At this point we can Mock Server, Mock each other’s SOA services, write Mock cases, and do our own development tests.

Code is documentation, so you might want to standardize how you write code, and once you’ve written comments and annotations, you can automate the extraction of documents from those comments and annotations into AN API document.

The Web API part does not need to be written manually. Currently we automatically generate code for the Web API and then automatically deploy it.

Deployment is listening for SOA service deployment messages, receiving deployment messages, automatically generating Web API code and automatically deploying.

Mock is also automatically generated. When you create a Mock Case, you automatically generate the corresponding data, which can be modified by yourself. There are API monitoring alarms, each application access, automatic link monitoring.

Stargate Cluster technology architecture

This is the technical architecture of one of the products, Stargate Cluster, shown above.

From the above, ELESS is our build system and we will listen for its build messages and call the base.stargate_core service when a build comes in.

The implementation of the service is very simple. The information required by Stargate Cluster is stored in MaxQ, an MQ product developed by Ele. me and currently widely used.

Finally, the Stargate Cluster operations Management service takes messages from MaxQ for processing.

Why are there such considerations? Because we had a lot of iterative development in Stargate Cluster operations Management services, often adding features (such as remote live) that were constantly iterating and adding, requiring frequent deployment, in an unstable situation.

We wanted to keep any of these build and deployment messages in place, so we came up with the stargate_core service, which is very simple, doesn’t iterate over functionality, stays the same, and is more reliable, and just puts build and deployment messages in MaxQ.

While Stargate operations management develops and then restarts, at least the data in MaxQ is not lost and can be consumed and deployed again after the restart. We consider the results of system reliability based on the isolation of change and non-change.

Stargate Cluster is deployed based on Docker

Talk about why it can be deployed automatically? It’s actually kind of interesting, we’re using the Docker environment here.

Starting from the bottom, you can see that, for example, the SOA service is deployed, through ELESS, we get the deployment message and put it into MaxQ.

Then we take out the message from MaxQ, call AppOS (The Docker platform developed by Me), and start the corresponding Docker instance.

The instance runs the corresponding Web API code of the SOA service. When the Docker instance starts, it calls the Navigator (the Nginx management platform developed by Me) to register the IP of the Docker instance with Nginx. So external traffic hits these Dockers.

After the new Docker is successfully started, the Stargate Cluster will call AppOS to destroy the previous version of the Docker instance. The Navigator will also delete the CORRESPONDING IP on the Nginx, which is to complete the automatic deployment.

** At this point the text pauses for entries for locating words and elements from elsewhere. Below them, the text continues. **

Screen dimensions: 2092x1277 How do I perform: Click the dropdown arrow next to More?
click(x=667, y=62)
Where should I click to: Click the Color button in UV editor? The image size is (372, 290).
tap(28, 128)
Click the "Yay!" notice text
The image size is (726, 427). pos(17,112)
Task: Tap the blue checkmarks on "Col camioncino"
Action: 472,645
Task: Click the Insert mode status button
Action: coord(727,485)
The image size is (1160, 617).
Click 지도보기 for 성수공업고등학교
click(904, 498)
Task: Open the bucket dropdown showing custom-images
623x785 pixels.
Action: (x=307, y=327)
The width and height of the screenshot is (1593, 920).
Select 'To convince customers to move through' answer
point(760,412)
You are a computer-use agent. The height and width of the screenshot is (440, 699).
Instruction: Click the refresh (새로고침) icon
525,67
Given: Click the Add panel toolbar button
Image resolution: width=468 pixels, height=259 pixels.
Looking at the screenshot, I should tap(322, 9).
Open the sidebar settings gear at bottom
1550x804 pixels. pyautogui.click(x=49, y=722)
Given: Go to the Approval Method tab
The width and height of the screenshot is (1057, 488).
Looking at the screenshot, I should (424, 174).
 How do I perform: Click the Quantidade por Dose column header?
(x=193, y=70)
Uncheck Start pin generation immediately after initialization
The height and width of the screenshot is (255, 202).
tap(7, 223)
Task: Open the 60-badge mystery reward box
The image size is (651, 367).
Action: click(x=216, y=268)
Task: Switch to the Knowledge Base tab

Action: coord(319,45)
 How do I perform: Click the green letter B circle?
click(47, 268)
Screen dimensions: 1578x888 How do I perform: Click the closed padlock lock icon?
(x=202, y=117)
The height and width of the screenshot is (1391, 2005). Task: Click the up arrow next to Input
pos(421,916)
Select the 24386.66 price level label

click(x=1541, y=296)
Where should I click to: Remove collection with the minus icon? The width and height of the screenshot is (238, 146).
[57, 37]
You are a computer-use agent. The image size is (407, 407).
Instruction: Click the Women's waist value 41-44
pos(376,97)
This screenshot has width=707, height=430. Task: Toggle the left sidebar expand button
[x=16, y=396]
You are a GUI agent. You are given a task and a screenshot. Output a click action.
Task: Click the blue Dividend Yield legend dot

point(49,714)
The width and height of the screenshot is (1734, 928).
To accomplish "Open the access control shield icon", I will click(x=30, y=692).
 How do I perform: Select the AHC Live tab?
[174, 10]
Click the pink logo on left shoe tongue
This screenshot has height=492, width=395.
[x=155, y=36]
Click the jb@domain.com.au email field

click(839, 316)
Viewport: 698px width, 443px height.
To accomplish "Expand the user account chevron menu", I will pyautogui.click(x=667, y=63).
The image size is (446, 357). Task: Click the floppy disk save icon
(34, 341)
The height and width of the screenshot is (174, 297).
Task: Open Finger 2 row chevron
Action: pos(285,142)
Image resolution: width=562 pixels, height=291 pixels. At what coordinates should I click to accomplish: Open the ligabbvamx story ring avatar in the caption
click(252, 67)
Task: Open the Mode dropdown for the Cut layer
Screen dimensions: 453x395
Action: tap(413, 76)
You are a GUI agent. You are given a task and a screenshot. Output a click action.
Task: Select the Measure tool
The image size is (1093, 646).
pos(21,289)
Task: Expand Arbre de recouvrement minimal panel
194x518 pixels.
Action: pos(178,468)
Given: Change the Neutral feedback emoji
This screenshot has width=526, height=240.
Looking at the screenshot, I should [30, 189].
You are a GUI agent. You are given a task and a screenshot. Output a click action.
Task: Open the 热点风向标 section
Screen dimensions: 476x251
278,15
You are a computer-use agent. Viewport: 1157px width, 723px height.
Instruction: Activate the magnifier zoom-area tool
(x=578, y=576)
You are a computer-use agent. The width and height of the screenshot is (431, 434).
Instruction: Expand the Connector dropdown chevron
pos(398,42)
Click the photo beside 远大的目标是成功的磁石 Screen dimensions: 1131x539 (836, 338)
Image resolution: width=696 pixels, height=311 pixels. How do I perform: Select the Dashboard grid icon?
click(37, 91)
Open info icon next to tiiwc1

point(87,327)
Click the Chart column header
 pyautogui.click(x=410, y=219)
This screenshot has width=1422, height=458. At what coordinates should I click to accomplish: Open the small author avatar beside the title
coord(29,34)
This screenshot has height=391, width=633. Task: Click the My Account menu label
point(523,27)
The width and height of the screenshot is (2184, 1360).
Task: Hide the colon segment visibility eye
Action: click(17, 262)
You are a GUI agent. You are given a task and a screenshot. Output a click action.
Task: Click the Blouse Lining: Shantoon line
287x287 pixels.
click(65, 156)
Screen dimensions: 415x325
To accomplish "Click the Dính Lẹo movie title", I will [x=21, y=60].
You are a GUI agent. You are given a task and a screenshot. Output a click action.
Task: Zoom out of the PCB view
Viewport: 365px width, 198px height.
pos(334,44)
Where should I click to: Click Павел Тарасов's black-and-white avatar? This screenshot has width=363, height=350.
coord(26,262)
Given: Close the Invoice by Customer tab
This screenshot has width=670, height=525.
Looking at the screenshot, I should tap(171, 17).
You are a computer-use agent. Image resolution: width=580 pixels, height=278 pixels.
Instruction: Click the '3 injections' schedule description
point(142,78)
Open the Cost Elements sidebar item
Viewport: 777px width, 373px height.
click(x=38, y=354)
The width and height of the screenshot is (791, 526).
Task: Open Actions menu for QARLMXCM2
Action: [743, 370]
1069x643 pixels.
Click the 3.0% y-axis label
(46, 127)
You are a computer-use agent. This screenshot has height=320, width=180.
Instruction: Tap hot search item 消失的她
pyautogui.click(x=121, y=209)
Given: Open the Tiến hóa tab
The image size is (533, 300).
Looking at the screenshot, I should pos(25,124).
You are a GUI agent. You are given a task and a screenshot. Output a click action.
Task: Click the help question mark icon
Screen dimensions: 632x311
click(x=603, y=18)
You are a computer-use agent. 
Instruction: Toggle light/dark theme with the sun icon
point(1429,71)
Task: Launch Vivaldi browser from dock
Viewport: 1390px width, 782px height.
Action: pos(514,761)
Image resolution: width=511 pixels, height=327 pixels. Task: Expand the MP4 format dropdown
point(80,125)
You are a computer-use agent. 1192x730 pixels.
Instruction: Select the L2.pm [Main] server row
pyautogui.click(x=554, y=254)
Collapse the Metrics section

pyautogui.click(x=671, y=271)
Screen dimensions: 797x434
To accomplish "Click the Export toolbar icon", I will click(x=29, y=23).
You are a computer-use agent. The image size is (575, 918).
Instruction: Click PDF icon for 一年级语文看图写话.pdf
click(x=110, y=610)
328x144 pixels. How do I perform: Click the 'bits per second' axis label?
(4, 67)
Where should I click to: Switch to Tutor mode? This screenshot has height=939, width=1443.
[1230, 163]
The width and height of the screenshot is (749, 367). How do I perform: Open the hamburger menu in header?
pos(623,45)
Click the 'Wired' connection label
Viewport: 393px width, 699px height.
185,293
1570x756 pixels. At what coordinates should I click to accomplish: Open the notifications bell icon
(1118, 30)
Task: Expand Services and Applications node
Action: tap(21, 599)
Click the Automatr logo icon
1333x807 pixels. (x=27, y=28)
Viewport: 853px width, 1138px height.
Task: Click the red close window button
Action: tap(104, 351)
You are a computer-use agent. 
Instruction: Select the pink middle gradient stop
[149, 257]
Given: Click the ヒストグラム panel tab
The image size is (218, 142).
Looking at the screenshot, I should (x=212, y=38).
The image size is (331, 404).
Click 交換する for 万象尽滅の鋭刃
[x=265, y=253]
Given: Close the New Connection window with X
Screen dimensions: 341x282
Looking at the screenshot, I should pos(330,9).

This is some information for our automatic deployment, and as you can see from the figure, the upper left corner is basically PushSeq for SOA service deployment, followed by PushSeq Used by Client.

The consistency of these two Push SEQs indicates that Stargate Cluster automatically deploys its corresponding Web API side during SOA service deployment, and the version of Push Seq used by both sides is the same. We also save some version information including deployment.

API Portal – Automated documentation

With the Stargate Cluster out of the way, let’s look at the API Portal piece.

During system deployment, API Portal obtains the deployment source file, automatically parses the code, and automatically generates an API document based on the comments and annotations in the code, which is stored in Swagger mode.

At the beginning, we used Swagger’s native interface to display this interface. The front-end developers were not used to this interface, so we used what the front-end liked, which was to display it as various forms for them to use. The above table display is developed because of this.

What about Swagger’s native interface? There’s a feature on API Portal called Try it Out, which is back-end development that uses this feature to see what the back-end API looks like, and if it’s not, modify the back-end API until you’re happy with it.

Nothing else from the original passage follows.